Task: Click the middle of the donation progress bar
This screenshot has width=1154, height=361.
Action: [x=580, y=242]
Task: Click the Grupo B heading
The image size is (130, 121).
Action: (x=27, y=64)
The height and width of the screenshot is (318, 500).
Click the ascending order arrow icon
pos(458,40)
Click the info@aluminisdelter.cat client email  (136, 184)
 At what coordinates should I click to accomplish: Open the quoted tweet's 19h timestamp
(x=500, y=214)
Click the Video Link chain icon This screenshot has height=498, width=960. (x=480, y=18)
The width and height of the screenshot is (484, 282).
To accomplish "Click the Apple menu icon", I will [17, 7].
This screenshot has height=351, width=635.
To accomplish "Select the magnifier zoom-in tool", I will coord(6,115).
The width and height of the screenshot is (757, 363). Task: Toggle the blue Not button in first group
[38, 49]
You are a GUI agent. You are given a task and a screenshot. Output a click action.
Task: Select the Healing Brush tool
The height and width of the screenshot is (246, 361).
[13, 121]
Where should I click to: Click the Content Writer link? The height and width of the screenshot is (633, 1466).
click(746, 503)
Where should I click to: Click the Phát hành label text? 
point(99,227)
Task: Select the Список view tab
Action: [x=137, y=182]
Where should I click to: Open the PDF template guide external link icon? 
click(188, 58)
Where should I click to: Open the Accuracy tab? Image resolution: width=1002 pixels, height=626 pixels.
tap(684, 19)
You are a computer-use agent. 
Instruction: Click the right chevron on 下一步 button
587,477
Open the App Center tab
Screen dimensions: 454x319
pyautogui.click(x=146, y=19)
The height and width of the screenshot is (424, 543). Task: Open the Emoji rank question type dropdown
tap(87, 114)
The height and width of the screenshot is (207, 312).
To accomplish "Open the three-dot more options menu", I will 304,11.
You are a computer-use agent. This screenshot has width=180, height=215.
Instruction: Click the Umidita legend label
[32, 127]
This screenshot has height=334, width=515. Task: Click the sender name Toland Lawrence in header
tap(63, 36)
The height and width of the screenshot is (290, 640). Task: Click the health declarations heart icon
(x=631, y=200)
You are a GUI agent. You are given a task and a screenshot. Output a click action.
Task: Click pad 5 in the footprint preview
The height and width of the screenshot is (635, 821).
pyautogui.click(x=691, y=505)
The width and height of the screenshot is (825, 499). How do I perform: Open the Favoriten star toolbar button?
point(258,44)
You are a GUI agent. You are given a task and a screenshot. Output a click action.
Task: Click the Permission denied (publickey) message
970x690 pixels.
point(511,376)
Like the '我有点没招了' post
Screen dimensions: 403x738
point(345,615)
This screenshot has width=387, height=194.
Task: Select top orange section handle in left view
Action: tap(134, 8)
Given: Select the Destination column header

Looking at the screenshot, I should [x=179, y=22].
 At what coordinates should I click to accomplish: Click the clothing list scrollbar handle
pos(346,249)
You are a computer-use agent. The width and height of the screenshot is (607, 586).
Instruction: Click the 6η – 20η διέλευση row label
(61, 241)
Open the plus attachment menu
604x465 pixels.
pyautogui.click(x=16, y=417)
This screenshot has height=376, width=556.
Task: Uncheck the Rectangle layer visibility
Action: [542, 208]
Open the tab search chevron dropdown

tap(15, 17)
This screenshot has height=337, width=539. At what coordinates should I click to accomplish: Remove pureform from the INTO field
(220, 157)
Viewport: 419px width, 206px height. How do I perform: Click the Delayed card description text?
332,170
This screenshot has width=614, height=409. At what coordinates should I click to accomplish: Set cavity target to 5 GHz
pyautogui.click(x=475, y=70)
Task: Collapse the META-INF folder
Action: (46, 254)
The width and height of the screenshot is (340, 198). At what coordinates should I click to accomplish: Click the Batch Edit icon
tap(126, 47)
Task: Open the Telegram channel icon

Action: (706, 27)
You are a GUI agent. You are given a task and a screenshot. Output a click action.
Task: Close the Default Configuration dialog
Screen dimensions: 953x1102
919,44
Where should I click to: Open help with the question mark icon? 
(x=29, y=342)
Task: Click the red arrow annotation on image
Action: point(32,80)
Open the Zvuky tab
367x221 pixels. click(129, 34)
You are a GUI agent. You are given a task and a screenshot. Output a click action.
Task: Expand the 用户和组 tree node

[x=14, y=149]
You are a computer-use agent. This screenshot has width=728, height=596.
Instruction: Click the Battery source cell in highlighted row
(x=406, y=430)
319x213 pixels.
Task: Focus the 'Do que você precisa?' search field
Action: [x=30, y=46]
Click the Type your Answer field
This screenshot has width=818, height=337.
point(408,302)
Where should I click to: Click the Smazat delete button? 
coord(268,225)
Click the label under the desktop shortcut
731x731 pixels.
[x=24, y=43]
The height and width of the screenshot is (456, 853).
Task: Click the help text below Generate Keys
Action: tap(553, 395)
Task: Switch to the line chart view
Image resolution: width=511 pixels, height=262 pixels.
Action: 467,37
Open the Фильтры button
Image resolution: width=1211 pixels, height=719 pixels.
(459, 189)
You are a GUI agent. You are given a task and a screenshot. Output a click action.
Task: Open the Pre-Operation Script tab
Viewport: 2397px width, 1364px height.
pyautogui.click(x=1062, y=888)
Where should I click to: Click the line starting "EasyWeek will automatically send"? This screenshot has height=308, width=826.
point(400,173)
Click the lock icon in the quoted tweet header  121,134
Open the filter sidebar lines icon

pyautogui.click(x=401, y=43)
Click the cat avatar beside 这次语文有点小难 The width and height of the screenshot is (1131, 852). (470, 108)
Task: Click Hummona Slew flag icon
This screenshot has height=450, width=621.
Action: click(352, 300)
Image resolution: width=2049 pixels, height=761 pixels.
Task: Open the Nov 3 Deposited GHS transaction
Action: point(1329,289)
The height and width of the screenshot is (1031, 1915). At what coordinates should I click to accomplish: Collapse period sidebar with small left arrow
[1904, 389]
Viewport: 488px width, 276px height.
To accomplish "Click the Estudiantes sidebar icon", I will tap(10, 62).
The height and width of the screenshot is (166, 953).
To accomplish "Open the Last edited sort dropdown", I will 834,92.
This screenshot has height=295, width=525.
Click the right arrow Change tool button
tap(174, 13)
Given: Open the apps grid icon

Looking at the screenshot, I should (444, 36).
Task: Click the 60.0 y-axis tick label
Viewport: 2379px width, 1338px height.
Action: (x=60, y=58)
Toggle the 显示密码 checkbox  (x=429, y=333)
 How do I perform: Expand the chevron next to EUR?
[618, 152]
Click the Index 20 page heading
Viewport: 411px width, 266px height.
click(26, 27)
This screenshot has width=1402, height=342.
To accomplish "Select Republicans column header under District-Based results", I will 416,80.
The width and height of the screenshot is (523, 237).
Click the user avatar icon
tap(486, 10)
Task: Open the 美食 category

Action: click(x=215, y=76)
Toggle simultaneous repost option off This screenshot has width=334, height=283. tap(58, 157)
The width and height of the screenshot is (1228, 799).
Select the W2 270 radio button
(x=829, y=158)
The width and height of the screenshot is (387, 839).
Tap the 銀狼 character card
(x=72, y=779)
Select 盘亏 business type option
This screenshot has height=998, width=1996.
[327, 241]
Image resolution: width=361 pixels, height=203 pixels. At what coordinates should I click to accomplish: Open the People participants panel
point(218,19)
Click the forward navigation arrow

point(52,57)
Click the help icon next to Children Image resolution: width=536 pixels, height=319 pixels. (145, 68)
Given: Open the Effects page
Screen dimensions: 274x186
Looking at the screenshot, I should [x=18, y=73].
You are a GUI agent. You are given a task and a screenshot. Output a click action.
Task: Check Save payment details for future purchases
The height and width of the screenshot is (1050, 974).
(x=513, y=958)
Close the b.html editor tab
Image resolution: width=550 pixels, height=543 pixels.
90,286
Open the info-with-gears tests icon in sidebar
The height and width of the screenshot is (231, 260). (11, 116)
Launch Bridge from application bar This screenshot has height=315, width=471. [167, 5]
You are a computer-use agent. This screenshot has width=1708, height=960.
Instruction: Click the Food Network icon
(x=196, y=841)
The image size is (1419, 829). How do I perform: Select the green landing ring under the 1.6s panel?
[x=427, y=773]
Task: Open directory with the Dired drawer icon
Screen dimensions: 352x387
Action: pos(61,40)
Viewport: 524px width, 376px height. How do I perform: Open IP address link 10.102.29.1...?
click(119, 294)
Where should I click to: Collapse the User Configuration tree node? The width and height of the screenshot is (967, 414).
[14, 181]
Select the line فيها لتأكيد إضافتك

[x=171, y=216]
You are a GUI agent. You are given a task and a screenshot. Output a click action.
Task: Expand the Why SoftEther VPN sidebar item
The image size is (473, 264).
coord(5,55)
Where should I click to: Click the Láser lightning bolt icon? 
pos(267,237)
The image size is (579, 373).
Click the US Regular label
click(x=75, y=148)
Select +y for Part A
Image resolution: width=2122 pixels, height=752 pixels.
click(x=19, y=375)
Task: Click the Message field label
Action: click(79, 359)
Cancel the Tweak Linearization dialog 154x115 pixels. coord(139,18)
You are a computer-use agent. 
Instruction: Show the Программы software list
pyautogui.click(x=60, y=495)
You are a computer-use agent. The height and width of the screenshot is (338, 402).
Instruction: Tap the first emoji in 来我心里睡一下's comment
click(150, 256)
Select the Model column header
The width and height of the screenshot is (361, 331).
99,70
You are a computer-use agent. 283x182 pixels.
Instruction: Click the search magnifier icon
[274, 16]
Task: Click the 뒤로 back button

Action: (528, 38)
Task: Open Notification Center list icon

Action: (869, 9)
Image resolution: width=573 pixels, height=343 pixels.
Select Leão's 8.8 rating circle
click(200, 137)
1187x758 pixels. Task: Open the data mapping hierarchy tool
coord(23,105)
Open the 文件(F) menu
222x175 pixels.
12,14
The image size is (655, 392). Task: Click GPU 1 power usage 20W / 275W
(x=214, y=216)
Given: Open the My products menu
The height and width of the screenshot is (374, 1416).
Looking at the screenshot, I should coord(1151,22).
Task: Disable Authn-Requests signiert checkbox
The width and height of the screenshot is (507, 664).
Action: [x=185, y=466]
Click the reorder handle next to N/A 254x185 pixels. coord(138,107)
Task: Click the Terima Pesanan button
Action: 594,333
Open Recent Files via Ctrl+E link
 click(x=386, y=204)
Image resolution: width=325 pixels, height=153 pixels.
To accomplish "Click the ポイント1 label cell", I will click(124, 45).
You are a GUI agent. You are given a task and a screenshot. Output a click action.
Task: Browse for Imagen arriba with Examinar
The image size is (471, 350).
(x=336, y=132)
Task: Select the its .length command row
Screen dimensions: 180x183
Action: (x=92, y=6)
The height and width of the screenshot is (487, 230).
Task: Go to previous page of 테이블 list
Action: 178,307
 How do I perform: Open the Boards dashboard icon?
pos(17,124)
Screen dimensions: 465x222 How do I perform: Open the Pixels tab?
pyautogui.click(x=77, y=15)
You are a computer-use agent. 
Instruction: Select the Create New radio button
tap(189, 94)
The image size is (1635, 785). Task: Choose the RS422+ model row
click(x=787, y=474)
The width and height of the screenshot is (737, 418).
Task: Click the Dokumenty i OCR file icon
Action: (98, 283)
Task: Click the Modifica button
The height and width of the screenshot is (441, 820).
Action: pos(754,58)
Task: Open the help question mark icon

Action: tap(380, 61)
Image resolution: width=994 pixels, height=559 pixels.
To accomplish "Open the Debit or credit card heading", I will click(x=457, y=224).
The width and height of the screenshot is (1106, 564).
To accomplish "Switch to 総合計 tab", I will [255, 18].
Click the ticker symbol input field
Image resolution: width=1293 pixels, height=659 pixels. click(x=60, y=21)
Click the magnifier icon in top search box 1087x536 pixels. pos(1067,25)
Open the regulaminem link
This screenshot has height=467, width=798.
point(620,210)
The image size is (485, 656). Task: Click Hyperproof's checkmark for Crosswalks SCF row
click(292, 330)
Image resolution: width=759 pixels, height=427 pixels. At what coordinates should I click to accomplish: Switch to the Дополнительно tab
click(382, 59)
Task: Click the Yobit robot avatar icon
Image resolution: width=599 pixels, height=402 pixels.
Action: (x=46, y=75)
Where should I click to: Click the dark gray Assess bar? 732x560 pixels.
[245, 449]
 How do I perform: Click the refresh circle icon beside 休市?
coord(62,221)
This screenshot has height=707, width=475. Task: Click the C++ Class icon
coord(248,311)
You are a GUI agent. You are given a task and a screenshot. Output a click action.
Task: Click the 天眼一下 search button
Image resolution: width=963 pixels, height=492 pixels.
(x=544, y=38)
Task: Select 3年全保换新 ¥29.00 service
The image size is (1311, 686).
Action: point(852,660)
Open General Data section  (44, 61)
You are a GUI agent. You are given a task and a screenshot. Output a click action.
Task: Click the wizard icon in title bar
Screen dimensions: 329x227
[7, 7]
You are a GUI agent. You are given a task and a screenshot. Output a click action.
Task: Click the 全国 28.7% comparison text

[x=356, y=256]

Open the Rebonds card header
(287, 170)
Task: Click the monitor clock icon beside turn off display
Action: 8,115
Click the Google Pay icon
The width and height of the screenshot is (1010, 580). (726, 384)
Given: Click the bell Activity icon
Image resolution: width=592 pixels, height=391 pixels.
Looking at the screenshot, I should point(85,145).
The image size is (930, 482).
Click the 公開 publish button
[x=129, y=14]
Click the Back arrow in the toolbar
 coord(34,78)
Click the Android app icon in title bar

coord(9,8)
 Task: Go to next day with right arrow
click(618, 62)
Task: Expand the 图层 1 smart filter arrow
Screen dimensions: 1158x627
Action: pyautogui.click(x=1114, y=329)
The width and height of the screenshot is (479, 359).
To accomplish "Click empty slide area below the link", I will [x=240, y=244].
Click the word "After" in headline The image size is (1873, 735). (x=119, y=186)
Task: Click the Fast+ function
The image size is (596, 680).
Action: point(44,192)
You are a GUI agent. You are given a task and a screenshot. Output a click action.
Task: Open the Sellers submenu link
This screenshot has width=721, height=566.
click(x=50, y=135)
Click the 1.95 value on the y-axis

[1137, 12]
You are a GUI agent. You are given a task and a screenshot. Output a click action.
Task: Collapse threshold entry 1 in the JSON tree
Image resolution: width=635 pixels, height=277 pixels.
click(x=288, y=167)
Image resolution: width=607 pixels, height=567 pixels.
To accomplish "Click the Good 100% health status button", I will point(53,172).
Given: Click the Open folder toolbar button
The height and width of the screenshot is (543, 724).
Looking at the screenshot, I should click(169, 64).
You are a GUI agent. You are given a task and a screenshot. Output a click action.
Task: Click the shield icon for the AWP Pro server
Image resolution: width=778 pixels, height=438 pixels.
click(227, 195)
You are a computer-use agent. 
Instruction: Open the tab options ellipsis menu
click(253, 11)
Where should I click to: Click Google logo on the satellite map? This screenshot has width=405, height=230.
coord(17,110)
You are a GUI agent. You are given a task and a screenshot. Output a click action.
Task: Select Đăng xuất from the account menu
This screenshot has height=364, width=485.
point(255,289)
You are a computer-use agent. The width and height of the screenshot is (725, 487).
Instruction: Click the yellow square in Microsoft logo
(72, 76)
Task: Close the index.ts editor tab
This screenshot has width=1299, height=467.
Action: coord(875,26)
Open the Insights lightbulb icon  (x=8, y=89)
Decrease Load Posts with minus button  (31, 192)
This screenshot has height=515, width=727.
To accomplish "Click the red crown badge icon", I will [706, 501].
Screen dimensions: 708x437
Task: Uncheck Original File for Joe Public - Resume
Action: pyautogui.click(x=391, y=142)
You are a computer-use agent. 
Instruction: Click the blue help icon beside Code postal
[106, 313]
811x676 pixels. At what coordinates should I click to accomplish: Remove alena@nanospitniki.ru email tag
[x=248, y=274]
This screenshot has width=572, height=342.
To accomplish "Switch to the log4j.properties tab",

───

Tell how many lines in the data hold the string "checkbox", giving the number by itself.

▶ [TASK OUTPUT]
2